→ WORK TO COMPLETE: Keep only those lines of the records below that contain the word "agent", and copy each of them unchanged.

-----

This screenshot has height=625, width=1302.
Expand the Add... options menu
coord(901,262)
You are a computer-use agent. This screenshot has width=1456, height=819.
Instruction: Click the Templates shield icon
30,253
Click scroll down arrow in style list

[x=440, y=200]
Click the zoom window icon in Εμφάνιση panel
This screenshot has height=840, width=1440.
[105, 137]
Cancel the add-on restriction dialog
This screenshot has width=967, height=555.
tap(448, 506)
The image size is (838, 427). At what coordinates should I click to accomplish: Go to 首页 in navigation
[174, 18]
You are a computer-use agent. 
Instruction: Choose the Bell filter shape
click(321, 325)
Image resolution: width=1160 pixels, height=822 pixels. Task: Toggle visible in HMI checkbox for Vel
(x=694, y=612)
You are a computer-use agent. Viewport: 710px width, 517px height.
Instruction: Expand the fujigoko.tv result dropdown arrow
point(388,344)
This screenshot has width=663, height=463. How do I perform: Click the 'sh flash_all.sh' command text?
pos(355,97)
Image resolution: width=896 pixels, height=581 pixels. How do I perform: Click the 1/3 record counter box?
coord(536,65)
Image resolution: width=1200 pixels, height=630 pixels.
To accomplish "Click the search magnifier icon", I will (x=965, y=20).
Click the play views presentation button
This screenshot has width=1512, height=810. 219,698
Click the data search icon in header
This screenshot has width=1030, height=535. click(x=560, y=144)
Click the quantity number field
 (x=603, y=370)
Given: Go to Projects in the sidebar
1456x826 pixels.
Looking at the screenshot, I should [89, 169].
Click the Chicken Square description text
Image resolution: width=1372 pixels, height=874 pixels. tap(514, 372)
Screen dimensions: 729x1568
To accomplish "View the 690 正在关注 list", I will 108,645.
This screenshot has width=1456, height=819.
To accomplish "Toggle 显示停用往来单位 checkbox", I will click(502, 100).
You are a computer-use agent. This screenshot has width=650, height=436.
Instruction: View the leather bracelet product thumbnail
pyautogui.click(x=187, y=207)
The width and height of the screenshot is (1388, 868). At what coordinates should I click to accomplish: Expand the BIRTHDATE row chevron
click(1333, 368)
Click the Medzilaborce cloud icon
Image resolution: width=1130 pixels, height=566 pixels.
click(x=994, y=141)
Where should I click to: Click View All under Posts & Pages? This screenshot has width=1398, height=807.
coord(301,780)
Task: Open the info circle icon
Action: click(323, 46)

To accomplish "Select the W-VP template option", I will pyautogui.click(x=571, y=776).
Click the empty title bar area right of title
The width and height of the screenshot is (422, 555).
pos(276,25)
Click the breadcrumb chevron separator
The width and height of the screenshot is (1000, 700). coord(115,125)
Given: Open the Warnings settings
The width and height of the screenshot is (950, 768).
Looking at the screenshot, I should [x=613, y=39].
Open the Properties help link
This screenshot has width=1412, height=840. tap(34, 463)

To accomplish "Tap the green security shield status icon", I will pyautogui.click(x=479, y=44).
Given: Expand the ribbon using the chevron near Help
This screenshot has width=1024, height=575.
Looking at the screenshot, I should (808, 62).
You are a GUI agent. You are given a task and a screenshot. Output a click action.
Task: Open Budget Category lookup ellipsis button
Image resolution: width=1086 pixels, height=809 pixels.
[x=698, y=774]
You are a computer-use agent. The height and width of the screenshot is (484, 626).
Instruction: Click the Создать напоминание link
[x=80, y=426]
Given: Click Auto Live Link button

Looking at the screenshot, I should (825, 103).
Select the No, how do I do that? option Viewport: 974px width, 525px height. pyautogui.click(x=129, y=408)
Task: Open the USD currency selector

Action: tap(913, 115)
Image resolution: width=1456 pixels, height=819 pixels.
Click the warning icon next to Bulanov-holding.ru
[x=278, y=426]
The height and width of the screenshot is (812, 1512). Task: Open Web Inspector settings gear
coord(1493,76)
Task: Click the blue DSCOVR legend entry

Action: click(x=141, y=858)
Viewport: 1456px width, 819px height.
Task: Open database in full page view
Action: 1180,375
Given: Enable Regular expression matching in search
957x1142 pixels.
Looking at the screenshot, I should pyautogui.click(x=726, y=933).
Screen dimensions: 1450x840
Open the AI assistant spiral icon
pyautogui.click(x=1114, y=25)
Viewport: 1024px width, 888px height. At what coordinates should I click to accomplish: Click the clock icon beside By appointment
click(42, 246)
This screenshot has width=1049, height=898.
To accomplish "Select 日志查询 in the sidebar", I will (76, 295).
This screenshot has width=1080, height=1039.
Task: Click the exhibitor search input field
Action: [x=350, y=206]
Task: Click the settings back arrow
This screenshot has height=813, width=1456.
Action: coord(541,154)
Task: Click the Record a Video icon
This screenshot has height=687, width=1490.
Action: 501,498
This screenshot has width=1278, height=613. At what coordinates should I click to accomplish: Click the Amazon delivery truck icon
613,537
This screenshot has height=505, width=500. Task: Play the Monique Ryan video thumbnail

-----

→ RESPONSE BELOW:
You are a computer-use agent. This screenshot has width=1456, height=819.
You are a computer-use agent. 
You are a computer-use agent. Viewport: 710px width, 517px height.
You are a computer-use agent. This screenshot has width=650, height=436.
You are a GUI agent. You are given a task and a screenshot. Output a click action.
You are a computer-use agent. The height and width of the screenshot is (484, 626).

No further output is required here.